Читаем Письма (1841–1848) полностью

Вы обвиняете меня в славянофильстве. Это не совсем неосновательно; но только и в этом отношении я с Вами едва ли расхожусь. Как и Вы, я люблю русского человека и верю великой будущности России. Но, как и Вы, я ничего не строю на основании этой любви и этой веры, не употребляю их, как неопровержимые доказательства. Вы же пустили в ход идею развития личного начала, как содержание истории русского народа.{1189} Нам с Вами жить недолго, а России – века, может быть, тысячелетия. Нам хочется поскорее, а ей торопиться нечего. Личность у нас еще только наклевывается, и оттого гоголевские типы – пока самые верные русские типы. Это понятно и просто, как 2 x 2 = 4. Но как бы мы ни были нетерпеливы и как бы ни казалось нам всё медленно идущим, а ведь оно идет страшно быстро. Екатерининская эпоха представляется нам уже в мифической перспективе, не стариною, а почти древностью. Помните ли Вы то время, когда я, не зная истории, посвящал Вас в тайны этой науки? Сравните-ко то, что мы тогда с Вами толковали, с тем, о чем мы теперь толкуем. И придется воскликнуть: свежо предание, а верится с трудом!{1190} Терпеть не могу восторженных патриотов, выезжающих вечно на междометиях или на квасу да каше; ожесточенные скептики для меня в 1000 раз лучше, ибо ненависть иногда бывает только особенною формою любви; но, признаюсь, жалки и неприятны мне спокойные скептики, абстрактные человеки, беспачпортные бродяги в человечестве. Как бы ни уверяли они себя, что живут интересами той или другой, по их мнению, представляющей человечество стране, – не верю я их интересам.

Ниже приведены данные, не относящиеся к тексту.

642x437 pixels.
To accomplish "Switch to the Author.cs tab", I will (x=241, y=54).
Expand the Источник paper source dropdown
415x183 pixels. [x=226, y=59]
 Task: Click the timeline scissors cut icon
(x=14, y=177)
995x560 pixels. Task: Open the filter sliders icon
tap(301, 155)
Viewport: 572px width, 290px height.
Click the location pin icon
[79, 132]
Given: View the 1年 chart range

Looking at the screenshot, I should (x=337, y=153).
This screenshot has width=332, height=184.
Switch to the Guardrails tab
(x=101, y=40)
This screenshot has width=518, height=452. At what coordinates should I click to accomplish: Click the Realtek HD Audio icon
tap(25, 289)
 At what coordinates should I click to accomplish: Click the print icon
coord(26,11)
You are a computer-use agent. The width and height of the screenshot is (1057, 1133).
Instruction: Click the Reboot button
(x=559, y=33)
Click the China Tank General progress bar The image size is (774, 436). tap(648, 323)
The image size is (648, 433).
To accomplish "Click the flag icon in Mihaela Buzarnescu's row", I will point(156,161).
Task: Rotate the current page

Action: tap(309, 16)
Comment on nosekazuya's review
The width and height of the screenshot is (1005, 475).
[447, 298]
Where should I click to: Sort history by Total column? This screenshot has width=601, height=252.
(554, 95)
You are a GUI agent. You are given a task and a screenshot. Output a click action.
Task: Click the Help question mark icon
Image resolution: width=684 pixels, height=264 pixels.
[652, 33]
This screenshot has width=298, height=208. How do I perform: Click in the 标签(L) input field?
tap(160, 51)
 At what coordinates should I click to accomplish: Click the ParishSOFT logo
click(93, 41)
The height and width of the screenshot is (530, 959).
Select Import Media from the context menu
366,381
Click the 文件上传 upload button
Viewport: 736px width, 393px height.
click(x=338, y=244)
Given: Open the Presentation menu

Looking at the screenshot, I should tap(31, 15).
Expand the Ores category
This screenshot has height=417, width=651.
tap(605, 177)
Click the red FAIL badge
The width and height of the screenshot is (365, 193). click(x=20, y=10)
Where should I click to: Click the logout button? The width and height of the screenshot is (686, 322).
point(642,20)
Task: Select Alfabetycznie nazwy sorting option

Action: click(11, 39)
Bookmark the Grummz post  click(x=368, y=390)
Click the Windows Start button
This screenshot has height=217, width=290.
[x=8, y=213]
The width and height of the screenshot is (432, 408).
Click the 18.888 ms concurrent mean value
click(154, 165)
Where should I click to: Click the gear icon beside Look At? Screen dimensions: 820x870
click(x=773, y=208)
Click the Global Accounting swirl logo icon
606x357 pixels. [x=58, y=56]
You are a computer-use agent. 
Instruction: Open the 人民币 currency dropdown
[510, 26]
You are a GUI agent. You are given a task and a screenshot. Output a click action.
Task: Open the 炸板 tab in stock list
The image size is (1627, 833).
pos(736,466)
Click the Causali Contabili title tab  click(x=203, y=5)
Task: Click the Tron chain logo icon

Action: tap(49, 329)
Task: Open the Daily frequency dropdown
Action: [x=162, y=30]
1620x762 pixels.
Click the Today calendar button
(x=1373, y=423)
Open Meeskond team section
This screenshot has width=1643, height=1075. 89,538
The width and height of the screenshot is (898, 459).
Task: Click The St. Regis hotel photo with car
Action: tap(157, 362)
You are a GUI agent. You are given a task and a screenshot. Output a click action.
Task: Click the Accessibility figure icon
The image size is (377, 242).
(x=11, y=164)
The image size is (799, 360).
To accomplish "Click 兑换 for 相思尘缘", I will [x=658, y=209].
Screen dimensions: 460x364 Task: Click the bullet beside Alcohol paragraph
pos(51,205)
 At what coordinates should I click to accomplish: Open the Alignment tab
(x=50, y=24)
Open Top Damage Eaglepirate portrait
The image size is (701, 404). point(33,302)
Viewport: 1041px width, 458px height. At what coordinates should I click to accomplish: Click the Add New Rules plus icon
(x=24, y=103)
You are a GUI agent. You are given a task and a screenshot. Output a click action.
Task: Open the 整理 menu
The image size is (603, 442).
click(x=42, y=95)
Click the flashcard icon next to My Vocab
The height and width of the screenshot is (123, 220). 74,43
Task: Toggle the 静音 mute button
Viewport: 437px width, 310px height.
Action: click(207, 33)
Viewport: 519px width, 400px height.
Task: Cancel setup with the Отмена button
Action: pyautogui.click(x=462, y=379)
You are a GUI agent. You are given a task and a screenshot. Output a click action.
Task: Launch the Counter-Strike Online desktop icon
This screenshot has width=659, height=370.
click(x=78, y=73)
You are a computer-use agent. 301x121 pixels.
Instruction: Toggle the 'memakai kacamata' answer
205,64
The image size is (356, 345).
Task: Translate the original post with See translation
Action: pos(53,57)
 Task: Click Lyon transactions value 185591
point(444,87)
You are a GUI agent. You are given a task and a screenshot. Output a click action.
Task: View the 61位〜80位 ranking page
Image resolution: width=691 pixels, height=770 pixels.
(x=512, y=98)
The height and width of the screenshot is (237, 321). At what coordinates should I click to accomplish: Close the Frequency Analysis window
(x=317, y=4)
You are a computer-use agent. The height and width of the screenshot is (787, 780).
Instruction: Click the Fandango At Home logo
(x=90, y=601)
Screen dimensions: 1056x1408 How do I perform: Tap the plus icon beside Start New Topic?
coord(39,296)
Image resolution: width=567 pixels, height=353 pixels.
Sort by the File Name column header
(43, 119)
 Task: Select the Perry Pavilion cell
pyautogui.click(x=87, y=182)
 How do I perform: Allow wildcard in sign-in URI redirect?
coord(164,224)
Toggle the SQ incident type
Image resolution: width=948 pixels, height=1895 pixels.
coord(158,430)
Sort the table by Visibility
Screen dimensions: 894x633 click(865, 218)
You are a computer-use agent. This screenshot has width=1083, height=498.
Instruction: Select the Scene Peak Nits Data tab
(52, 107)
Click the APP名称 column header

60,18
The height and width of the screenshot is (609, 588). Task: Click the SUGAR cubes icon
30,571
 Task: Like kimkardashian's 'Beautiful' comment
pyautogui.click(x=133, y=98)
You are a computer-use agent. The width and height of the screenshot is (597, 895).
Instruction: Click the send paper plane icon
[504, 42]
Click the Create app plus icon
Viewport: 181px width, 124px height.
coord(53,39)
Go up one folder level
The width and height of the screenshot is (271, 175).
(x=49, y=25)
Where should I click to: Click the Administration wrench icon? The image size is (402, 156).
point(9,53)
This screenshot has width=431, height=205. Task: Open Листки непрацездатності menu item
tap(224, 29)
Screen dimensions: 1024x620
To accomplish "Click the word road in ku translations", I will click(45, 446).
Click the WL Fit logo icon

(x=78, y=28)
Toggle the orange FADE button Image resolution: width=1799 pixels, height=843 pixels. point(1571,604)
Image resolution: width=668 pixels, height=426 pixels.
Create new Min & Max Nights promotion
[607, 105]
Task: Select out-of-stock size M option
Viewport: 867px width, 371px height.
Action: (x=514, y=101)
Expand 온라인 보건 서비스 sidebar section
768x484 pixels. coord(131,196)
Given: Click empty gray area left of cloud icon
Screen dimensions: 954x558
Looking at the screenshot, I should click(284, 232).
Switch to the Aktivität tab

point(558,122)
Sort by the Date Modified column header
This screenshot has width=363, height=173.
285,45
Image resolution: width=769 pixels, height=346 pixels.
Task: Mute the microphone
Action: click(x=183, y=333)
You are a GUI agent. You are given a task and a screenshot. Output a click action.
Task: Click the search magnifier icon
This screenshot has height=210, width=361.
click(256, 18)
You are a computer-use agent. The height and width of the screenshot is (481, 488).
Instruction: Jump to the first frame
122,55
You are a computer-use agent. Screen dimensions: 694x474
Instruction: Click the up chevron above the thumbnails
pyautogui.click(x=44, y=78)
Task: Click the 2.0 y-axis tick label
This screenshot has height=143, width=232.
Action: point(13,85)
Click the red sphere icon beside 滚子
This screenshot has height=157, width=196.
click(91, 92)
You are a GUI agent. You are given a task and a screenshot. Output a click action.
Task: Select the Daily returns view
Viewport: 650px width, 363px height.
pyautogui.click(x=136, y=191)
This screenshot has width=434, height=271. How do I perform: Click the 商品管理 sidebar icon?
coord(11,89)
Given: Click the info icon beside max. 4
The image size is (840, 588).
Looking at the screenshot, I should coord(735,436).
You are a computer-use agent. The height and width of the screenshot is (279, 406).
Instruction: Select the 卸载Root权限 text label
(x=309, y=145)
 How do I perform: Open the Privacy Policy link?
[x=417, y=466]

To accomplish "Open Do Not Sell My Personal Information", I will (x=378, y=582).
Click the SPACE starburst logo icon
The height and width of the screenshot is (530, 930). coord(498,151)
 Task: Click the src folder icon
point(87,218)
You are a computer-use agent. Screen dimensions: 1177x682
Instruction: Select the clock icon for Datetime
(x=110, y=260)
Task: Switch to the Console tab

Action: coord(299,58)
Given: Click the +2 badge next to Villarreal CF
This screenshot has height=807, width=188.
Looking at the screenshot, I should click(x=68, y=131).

Любовь часто ошибается, видя в любимом предмете то, чего в нем нет, – правда; но иногда только любовь же и открывает в нем то прекрасное или великое, которое недоступно наблюдению и уму. Петр Великий имел бы больше, чем кто-нибудь, право презирать Россию, но он —

Не презирал страны родной:Он знал ее предназначенье.{1191}

На этом и основывалась возможность успеха его реформы. Для меня Петр – моя философия, моя религия, мое откровение во всем, что касается России. Это пример для великих и малых, которые хотят что-нибудь делать, быть чем-нибудь полезными. Без непосредственного элемента – всё гнило, абстрактно и безжизненно, так же как при одной непосредственности всё дико и нелепо. Но что ж я разоврался? Ведь Вы и сами то же думаете или, по крайней мере, чувствуете, может быть, наперекор тому, что думаете.

Ну-с, теперь о житейских делах. Во-первых, Вы не дали мне ответа на мой вопрос: хотите ли Вы по примеру прошлого года составить обзор литературной деятельности за 1847 год по части русской истории?{1192} Знаю, как скучно писать несколько раз об одном и том же, а потому и не настаиваю. Но ведь это можно сделать покороче, лишь бы видно было, что говорит человек, знакомый с делом. Как Вы думаете? Если согласитесь, то не откладывайте вдаль, и во всяком случае не замедлите прислать мне Ваше да или нет.

Милютина зовут Владимиром Александровичем.{1193} Его адрес: На Владимирской, в доме Фридрикса, квартира № 54.